Write out, word for word, the part of the listing below that opens with the line containing "The height and width of the screenshot is (805, 1228)." and closes with the line containing "You are a computer-use agent. The image", keeping both of those lines and adding no others.

────────────────

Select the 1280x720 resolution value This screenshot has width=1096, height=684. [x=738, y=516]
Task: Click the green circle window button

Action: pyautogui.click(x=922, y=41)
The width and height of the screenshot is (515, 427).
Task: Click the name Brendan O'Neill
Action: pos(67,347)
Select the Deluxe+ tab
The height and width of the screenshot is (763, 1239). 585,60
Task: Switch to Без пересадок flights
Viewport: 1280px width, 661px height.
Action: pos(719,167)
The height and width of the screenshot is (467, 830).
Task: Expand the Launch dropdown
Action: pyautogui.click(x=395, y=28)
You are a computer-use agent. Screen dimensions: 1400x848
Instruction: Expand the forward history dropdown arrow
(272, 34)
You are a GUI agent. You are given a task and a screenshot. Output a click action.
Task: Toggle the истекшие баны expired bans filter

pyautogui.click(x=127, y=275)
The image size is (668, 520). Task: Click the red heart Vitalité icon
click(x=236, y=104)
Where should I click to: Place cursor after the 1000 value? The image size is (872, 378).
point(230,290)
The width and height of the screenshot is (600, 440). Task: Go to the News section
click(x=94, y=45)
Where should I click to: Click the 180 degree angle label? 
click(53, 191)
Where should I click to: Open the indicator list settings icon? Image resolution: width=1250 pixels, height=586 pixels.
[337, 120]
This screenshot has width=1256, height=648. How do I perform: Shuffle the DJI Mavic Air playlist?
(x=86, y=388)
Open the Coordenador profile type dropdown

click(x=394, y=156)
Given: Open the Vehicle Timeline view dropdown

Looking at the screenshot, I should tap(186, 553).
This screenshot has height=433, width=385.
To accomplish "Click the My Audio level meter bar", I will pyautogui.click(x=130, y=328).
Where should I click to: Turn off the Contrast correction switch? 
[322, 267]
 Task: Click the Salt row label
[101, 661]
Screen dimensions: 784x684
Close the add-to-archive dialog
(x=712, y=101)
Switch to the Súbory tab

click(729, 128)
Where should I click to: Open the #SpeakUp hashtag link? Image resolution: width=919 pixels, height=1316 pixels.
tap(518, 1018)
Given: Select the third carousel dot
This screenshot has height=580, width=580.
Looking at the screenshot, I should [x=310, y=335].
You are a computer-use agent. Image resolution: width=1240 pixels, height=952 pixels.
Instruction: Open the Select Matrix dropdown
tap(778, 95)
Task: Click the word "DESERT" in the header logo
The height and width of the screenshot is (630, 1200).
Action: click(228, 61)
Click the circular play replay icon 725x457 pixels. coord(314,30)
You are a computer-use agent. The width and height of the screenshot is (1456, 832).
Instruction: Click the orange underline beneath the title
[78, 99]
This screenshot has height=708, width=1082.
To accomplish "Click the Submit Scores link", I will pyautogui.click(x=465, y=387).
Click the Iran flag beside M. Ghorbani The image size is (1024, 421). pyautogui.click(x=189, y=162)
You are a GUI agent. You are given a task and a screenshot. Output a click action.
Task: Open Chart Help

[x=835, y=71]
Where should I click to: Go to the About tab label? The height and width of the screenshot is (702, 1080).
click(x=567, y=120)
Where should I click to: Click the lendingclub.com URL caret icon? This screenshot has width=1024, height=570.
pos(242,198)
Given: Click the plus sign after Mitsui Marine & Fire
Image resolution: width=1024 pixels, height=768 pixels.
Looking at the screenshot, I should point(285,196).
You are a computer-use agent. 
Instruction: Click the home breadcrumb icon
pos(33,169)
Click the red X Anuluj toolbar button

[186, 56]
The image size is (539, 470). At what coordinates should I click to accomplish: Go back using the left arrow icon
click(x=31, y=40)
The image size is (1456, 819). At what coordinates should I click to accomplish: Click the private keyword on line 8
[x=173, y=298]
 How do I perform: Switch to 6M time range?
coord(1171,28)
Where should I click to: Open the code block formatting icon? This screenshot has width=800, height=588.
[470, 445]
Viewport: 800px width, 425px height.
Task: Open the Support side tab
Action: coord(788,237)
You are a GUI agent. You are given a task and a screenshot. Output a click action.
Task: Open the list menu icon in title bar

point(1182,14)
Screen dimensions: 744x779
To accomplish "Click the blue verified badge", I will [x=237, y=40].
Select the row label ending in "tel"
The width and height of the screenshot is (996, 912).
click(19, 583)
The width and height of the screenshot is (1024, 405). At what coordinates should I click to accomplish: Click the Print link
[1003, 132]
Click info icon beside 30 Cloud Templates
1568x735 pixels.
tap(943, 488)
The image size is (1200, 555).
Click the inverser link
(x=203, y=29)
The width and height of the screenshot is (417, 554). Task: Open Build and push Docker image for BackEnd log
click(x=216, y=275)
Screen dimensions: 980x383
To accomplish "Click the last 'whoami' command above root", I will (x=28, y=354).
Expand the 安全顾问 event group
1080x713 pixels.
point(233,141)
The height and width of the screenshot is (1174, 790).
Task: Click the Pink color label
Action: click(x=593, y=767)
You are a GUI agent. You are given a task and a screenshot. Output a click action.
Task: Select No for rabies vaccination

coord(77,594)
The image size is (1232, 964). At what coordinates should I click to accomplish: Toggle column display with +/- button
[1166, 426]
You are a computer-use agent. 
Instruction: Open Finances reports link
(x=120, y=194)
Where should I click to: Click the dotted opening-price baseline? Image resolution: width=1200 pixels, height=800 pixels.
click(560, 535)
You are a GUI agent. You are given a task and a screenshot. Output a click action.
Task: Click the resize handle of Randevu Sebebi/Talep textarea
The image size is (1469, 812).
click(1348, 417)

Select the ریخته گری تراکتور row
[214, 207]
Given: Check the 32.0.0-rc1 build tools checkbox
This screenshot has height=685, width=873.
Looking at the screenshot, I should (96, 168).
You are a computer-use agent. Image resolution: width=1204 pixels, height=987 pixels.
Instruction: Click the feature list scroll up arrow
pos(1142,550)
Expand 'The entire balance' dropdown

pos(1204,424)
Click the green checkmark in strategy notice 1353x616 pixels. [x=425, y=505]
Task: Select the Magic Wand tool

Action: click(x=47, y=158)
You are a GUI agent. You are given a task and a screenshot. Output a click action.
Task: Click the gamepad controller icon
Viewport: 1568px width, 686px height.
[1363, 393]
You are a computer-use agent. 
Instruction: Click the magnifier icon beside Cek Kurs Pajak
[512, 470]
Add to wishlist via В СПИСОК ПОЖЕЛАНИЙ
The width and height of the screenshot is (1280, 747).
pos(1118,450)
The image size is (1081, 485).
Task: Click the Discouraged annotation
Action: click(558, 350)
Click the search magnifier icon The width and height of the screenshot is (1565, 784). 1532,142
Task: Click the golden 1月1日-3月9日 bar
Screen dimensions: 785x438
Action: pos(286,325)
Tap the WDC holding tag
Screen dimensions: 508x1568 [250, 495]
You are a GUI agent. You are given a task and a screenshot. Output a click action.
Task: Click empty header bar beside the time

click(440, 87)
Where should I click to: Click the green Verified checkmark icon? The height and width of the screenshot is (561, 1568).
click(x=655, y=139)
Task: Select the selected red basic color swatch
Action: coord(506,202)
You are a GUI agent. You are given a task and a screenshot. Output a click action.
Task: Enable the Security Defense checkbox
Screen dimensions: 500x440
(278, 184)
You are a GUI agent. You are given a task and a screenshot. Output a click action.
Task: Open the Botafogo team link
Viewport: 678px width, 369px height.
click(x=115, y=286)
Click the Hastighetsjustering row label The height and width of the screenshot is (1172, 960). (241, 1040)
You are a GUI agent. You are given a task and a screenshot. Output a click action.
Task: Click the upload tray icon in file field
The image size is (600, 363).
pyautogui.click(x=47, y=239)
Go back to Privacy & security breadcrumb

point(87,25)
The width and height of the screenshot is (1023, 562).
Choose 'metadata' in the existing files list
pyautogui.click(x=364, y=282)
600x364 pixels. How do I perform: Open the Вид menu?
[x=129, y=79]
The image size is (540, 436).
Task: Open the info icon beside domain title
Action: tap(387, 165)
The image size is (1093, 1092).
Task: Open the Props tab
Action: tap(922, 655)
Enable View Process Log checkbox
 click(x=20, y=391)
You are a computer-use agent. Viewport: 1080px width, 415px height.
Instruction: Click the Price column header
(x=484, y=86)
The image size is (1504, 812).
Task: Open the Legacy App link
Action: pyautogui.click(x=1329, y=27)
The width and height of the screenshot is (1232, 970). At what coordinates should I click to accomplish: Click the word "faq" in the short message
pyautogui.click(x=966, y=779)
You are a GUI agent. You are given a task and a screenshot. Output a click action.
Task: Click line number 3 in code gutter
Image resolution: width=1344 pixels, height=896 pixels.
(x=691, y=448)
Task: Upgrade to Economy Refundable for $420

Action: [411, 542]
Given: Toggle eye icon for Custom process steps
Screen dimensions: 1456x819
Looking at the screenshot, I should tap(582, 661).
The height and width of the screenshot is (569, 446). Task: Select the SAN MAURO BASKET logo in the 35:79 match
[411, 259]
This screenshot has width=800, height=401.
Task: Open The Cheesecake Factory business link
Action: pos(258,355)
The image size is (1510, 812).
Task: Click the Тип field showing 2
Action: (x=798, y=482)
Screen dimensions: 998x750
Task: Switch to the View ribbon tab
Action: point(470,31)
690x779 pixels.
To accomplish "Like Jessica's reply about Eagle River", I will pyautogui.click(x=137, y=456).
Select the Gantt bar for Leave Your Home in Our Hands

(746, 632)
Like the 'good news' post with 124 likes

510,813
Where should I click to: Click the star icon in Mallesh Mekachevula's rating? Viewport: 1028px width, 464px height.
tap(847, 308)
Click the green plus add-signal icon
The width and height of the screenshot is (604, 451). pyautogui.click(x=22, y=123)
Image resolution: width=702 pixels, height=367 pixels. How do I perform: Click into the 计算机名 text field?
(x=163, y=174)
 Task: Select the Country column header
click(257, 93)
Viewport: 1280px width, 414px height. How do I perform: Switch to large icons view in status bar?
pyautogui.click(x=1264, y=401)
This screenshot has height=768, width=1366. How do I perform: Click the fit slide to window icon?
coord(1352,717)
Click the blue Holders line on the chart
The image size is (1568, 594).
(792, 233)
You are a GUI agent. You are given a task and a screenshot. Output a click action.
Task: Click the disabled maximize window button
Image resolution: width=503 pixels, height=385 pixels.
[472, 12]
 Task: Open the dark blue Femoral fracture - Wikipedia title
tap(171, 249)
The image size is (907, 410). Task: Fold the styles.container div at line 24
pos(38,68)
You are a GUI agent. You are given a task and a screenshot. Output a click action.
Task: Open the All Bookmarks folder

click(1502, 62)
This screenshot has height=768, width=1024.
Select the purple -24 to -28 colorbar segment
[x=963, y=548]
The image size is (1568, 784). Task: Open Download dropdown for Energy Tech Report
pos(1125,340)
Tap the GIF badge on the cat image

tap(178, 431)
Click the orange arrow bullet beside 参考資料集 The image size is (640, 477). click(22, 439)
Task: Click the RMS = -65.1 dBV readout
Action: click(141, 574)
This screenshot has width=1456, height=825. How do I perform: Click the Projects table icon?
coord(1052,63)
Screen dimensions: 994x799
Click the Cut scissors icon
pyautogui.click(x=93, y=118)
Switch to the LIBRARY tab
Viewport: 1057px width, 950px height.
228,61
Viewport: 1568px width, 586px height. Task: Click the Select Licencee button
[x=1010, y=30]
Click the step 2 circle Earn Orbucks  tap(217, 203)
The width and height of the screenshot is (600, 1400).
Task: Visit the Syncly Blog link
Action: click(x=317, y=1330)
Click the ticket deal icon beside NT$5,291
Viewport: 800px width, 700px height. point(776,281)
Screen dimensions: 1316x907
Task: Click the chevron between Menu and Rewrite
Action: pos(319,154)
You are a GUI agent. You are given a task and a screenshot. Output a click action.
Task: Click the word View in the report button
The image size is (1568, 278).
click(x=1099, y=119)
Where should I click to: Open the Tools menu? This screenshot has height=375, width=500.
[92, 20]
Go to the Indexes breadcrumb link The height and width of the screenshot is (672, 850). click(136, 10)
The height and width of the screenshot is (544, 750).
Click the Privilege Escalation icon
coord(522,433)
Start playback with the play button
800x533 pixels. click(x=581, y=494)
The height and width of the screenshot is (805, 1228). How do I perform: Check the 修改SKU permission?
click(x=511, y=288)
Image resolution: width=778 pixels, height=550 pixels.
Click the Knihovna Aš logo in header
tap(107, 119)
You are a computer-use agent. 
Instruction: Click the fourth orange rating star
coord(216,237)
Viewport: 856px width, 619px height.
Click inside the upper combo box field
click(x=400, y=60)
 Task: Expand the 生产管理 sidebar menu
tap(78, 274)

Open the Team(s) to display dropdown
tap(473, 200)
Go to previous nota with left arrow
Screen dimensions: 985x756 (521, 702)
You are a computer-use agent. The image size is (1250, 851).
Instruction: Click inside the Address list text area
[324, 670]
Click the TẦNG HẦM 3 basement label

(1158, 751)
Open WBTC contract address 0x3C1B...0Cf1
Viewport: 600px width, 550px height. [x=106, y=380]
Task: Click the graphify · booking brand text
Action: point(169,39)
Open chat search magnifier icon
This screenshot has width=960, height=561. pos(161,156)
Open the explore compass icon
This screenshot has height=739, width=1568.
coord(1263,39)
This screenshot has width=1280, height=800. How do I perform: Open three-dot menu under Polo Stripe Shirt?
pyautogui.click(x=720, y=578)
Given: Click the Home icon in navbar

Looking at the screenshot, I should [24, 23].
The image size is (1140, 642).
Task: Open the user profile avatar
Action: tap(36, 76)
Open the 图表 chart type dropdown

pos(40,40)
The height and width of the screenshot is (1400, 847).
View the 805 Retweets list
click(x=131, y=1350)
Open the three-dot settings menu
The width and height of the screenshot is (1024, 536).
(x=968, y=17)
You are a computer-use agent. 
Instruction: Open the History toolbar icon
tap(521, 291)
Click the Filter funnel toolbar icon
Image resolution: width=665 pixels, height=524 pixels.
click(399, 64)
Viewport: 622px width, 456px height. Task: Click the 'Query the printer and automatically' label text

────────────────

- [Response box]
The height and width of the screenshot is (805, 1228). How do I perform: Check the 修改SKU permission?
click(x=511, y=288)
Image resolution: width=778 pixels, height=550 pixels.
Click the Knihovna Aš logo in header
tap(107, 119)
You are a computer-use agent. 
Instruction: Click the fourth orange rating star
coord(216,237)
Viewport: 856px width, 619px height.
Click inside the upper combo box field
click(x=400, y=60)
 Task: Expand the 生产管理 sidebar menu
tap(78, 274)

Open the Team(s) to display dropdown
tap(473, 200)
Go to previous nota with left arrow
Screen dimensions: 985x756 (521, 702)
You are a computer-use agent. The image size is (1250, 851).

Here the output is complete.